The Bend City Council and staff head into an intensive round of budget talks this week that will produce the blueprint for next year's spending priorities. One person involved with the budget process said it's off to a positive start, but expect some tough negotiations this year between staff who are facing another round of potential lay-offs and the council. Also, it remains to be seen how well the council will work together to prioritize and, ultimately, compromise. To date, there hasn't been a lot of consensus on the council over issues of budgeting and planning. A recent vote to continue weekend transit operations with money previously designated for a left turn lane at the airport narrowly passed on a 4-3 vote. Similarly, a proposal to raise construction fees on builders to a rate that would allow the city to fully recover its costs was approved recently on a slim 4-3 margin.
In other city news, the council approved a new downtown taxing district that will generate about $120,000 for downtown improvement programs and administration. The move is a continuation of the existing downtown economic improvement district (EID) with some tweaks. The new district will tax property owners at a slightly higher rate (15 cents per square foot per year versus 11 cents) and the additional funds will offset loses from the dissolution of the fee-based Downtowners group, essentially creating one pot of funding.

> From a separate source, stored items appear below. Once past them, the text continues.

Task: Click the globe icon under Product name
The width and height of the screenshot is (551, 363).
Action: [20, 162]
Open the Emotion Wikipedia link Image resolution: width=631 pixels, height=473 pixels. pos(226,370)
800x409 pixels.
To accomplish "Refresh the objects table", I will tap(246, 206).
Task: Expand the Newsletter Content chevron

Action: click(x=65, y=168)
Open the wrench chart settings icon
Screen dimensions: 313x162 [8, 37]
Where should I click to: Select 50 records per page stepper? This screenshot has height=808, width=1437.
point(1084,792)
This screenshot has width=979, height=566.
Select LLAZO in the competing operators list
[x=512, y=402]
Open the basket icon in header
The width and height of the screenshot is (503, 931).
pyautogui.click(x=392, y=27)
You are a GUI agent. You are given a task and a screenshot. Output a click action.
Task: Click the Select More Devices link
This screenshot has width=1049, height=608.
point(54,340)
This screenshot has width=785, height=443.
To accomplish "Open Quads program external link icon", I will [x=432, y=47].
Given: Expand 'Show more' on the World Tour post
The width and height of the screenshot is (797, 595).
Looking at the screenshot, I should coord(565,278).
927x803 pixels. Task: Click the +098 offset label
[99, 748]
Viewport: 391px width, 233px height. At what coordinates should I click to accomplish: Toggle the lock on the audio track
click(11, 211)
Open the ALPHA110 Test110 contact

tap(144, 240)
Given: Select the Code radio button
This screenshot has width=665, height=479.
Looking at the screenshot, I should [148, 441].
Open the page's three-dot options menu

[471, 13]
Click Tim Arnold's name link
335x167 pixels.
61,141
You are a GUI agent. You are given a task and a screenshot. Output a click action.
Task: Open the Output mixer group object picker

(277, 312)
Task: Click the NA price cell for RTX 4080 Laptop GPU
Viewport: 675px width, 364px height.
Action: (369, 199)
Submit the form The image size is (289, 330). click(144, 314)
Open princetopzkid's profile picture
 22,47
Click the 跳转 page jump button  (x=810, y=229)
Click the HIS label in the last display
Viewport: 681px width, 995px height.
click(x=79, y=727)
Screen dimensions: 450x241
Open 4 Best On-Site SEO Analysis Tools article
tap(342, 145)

Downtowners Executive Director Chuck Arnold said it's a more equitable way to fund activities that benefit all of downtown, including beautification efforts, marketing, event planning and his own full-time position.
"We're all in this together. Certainly there are those who don't want to be a part of something, but you have to wonder why they would have located where they (did) if they didn't want to be part of where they located," Arnold said - and if you can make sense of that you're probably a Navajo code talker. Regardless, Arnold points out that less than three percent of property owners objected to their inclusion in the district, as opposed to the 11 percent who opposed it during the last tax election in 2007.
The Mega Church Update
It appears the Westside Church, its Newport Hills neighbors, and city staff are close to an agreement over a disputed expansion of the church's campus on Newport Avenue. The church and the Newport Hills Neighborhood Association have been battling over Westside's proposed pre-school on the east side of the church's campus, which neighbors fear will bring additional traffic to the area and conflict with the residential character of the neighborhood. Under the terms of the settlement, which had yet to be finalized at press time, Westside Church would abandon its plans for a preschool in exchange for the ability to construct additional parking spaces for its church "sanctuary," which the church hopes to expand from an 800-person capacity venue to roughly 1,200 persons.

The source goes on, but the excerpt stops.